The Mueller connection
Like other members of the Enron Task Force, Caldwell had connections to Robert Mueller, who was named FBI Director in 2001 and departs on Sept. 4. James Comey was recently confirmed by the Senate as his successor.
From 1999 to 2002, Caldwell served in the U.S. Attorney’s Office for the Northern District of California, then headed by Mueller, where she was chief of both the Criminal Division and the Securities Fraud Section. Mueller also hired Kimball into the U.S. Attorney’s office in San Francisco; he had previously been at the Securities and Exchange Commission.
Monaco also later worked for Mueller as his chief of staff at the FBI before moving into Ruemmler’s old job as Principal Deputy Associate Attorney General at the Justice Department. And Weissmann had worked under Mueller as the FBI’s general counsel since 2011; he previously served a stint as Mueller’s counsel in 2005 after the Enron Task Force completed its work.
Caldwell and Weissmann had both been Assistant U.S. Attorneys in the Eastern District of New York. Caldwell, according to her law firm bio, successfully tried more than 30 cases and argued more than 30 appeals before the U.S. Court of Appeals for the Second Circuit while working in the Brooklyn-based office.

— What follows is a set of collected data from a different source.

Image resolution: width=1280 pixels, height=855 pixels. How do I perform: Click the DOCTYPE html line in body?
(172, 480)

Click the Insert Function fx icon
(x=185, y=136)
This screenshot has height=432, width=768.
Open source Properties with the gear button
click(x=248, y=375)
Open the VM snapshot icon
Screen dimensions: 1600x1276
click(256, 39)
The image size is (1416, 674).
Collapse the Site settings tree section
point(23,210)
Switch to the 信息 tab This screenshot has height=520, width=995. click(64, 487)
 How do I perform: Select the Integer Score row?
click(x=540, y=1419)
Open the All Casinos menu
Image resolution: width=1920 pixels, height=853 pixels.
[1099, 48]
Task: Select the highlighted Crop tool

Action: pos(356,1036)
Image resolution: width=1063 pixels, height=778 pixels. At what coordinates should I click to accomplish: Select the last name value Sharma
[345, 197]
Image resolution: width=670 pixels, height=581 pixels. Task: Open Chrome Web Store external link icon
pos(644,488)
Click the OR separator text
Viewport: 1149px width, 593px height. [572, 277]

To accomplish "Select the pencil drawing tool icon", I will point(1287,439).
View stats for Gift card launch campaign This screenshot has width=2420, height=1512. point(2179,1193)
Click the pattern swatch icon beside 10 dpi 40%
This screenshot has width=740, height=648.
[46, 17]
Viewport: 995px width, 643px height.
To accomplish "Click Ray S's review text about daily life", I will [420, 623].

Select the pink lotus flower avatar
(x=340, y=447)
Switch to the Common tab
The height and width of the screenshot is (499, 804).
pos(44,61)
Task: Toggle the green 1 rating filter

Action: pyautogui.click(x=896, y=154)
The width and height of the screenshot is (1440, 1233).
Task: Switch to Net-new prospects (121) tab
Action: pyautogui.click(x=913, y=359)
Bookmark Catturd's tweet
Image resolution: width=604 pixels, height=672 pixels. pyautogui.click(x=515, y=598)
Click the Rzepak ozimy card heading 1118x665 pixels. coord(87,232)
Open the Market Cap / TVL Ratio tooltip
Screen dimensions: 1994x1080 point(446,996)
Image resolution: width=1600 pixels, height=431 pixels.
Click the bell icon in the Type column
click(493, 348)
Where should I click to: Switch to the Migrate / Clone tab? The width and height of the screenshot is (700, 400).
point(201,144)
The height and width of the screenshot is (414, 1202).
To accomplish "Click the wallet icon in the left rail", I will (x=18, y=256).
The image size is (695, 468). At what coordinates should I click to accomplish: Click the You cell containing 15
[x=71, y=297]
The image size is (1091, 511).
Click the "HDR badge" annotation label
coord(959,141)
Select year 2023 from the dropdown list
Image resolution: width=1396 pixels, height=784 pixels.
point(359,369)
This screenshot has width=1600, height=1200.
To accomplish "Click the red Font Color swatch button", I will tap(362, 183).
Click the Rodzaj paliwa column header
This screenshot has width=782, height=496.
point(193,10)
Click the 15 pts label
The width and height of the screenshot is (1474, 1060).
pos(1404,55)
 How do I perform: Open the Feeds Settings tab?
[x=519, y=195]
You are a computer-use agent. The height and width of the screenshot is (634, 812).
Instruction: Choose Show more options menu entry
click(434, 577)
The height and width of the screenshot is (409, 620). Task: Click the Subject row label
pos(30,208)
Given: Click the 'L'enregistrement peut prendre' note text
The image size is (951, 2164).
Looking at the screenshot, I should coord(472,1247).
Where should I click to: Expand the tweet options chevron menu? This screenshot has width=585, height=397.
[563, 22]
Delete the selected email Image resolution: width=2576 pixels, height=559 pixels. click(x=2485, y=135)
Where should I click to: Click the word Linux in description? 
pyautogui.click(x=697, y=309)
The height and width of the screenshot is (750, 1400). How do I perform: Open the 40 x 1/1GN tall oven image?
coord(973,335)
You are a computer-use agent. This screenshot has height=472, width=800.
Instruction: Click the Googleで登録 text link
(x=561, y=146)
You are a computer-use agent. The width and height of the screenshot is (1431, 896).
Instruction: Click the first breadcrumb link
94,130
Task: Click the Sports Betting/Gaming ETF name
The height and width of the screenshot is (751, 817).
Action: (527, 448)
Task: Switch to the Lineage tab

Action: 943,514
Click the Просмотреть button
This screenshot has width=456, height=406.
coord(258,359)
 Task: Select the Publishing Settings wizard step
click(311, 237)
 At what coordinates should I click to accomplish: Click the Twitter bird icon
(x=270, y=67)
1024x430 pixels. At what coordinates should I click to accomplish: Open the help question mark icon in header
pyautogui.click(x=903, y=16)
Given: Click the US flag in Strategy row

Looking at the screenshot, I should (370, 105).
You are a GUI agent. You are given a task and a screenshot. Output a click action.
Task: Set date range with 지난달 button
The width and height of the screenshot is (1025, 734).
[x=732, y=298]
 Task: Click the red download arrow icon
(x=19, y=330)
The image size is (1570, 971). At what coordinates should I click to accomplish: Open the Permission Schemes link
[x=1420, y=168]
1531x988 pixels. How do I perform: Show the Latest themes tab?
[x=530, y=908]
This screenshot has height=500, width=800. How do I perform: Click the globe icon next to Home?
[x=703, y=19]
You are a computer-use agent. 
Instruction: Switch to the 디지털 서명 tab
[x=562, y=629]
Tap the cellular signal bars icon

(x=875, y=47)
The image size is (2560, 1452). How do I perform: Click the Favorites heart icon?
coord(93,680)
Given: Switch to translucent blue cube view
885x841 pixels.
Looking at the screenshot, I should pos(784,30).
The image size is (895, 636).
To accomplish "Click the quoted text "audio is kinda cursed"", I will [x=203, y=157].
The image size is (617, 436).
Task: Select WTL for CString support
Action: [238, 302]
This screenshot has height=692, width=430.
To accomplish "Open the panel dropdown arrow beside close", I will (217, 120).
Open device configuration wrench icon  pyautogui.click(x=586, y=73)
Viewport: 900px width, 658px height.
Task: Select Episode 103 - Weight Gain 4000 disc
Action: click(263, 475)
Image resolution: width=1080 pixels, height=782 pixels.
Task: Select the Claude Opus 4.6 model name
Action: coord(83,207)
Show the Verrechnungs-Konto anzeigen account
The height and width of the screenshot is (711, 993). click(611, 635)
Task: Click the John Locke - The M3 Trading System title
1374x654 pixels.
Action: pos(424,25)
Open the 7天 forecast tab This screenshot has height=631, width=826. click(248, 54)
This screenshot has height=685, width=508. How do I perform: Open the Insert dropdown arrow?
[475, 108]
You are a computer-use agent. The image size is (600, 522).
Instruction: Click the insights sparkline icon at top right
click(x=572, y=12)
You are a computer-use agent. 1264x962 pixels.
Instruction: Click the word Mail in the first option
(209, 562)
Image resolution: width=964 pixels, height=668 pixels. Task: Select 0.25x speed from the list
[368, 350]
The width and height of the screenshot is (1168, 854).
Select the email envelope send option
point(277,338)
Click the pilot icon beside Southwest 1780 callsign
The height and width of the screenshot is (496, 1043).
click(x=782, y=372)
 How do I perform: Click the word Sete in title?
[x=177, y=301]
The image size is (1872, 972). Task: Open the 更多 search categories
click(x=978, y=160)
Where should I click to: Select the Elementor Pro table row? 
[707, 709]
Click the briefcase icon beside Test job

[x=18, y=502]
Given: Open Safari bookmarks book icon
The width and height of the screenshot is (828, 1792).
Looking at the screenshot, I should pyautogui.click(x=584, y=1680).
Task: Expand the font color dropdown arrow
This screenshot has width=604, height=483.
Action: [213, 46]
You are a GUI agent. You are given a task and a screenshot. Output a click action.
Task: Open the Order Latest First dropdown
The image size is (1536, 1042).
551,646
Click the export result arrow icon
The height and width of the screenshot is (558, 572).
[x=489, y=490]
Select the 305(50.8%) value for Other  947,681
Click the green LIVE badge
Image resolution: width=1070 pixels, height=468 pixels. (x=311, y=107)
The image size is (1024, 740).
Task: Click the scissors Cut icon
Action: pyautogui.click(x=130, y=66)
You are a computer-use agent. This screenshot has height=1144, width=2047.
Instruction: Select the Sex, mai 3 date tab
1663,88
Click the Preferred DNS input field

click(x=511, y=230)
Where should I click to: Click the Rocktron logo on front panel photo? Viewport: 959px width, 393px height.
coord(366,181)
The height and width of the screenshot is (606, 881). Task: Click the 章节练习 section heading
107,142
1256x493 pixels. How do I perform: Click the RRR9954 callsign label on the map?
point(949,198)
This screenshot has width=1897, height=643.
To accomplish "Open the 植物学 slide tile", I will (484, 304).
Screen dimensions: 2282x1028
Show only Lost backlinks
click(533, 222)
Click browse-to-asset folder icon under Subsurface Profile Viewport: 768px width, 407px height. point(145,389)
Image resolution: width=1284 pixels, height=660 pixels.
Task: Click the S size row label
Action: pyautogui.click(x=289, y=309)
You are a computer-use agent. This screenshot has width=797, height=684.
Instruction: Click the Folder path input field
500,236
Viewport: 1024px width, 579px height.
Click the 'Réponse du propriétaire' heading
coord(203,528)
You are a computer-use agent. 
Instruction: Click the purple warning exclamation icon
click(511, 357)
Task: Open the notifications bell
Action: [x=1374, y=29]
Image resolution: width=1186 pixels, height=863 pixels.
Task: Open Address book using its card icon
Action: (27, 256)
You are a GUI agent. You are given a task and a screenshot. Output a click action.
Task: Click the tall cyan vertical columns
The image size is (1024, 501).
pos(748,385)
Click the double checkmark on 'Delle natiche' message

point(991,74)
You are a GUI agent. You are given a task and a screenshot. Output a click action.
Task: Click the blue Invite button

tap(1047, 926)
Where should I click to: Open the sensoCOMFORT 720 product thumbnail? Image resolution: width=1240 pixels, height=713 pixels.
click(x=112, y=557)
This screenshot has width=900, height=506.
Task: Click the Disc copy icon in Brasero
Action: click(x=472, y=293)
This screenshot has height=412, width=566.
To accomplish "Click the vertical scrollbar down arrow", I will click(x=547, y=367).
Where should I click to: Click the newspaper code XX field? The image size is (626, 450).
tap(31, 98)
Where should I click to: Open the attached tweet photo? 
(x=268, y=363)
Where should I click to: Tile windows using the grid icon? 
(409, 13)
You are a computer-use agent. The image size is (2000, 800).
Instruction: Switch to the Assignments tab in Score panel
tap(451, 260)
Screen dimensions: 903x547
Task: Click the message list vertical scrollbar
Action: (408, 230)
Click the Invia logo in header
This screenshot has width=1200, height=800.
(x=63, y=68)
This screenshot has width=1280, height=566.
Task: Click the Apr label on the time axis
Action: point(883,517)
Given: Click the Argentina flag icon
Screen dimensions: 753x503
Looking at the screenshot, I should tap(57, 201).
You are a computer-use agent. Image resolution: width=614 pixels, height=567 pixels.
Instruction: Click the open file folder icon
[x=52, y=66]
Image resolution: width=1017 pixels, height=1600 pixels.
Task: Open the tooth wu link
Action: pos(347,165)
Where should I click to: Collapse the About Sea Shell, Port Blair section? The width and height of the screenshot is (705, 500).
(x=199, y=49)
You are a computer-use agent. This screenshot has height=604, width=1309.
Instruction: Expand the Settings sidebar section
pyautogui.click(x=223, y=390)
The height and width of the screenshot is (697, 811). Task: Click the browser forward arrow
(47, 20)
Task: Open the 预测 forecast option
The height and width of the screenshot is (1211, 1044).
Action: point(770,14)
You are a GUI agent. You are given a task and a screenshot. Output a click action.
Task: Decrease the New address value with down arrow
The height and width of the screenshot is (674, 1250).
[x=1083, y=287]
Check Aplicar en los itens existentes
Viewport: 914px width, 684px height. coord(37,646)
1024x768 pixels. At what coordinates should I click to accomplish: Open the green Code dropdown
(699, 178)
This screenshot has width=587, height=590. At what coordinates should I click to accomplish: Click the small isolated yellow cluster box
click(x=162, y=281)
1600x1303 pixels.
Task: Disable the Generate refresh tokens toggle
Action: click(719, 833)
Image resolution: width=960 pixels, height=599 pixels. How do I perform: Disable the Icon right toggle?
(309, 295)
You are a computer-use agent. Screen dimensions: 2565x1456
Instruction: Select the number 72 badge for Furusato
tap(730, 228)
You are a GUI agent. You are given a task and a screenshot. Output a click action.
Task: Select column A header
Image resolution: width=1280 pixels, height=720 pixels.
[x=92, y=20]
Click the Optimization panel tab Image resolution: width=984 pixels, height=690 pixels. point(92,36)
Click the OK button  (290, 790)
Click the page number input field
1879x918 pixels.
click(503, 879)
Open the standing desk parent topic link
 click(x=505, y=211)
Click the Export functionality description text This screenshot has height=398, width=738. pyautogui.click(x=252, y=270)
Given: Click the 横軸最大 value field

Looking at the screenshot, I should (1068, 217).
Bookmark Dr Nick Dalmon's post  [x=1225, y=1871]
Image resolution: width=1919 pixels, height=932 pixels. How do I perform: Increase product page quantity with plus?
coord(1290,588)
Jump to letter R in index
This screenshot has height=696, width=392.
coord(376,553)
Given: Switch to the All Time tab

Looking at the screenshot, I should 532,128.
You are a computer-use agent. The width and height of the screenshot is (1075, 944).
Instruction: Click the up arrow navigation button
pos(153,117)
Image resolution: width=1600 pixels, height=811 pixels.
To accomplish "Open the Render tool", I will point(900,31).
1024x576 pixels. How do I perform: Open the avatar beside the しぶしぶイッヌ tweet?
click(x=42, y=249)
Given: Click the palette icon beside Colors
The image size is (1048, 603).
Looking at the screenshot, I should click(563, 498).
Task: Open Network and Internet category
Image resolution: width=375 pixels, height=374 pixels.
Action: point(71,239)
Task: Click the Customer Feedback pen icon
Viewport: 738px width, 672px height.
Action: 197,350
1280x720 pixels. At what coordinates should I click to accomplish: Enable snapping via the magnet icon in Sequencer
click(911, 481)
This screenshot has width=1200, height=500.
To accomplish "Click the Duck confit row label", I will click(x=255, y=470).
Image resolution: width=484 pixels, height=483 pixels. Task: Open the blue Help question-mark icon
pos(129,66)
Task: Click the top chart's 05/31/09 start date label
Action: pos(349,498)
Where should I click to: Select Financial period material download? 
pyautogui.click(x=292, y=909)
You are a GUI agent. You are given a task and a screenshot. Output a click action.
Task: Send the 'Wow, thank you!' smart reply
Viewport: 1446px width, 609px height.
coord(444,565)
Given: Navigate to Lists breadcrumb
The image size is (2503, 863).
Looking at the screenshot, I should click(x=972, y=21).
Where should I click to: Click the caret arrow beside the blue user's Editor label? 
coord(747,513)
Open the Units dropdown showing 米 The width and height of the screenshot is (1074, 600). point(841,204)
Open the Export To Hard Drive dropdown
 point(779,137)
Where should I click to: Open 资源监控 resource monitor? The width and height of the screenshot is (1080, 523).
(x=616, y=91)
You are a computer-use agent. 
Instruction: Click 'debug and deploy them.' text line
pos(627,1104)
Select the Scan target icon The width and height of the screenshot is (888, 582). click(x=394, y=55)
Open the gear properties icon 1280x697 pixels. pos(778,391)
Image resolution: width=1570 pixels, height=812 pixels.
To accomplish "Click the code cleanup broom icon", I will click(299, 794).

“Leslie’s a terrific lawyer,” said Chertoff, recalling why he brought her on to lead the Enron prosecutions. “She had a great combination of hands-on experience but also the ability to lead and manage a large organization. She had dealt with complicated financial fraud cases so she wasn’t afraid to dig into them, but at the same time she was level-headed.”
Jennifer Koons contributed to this report.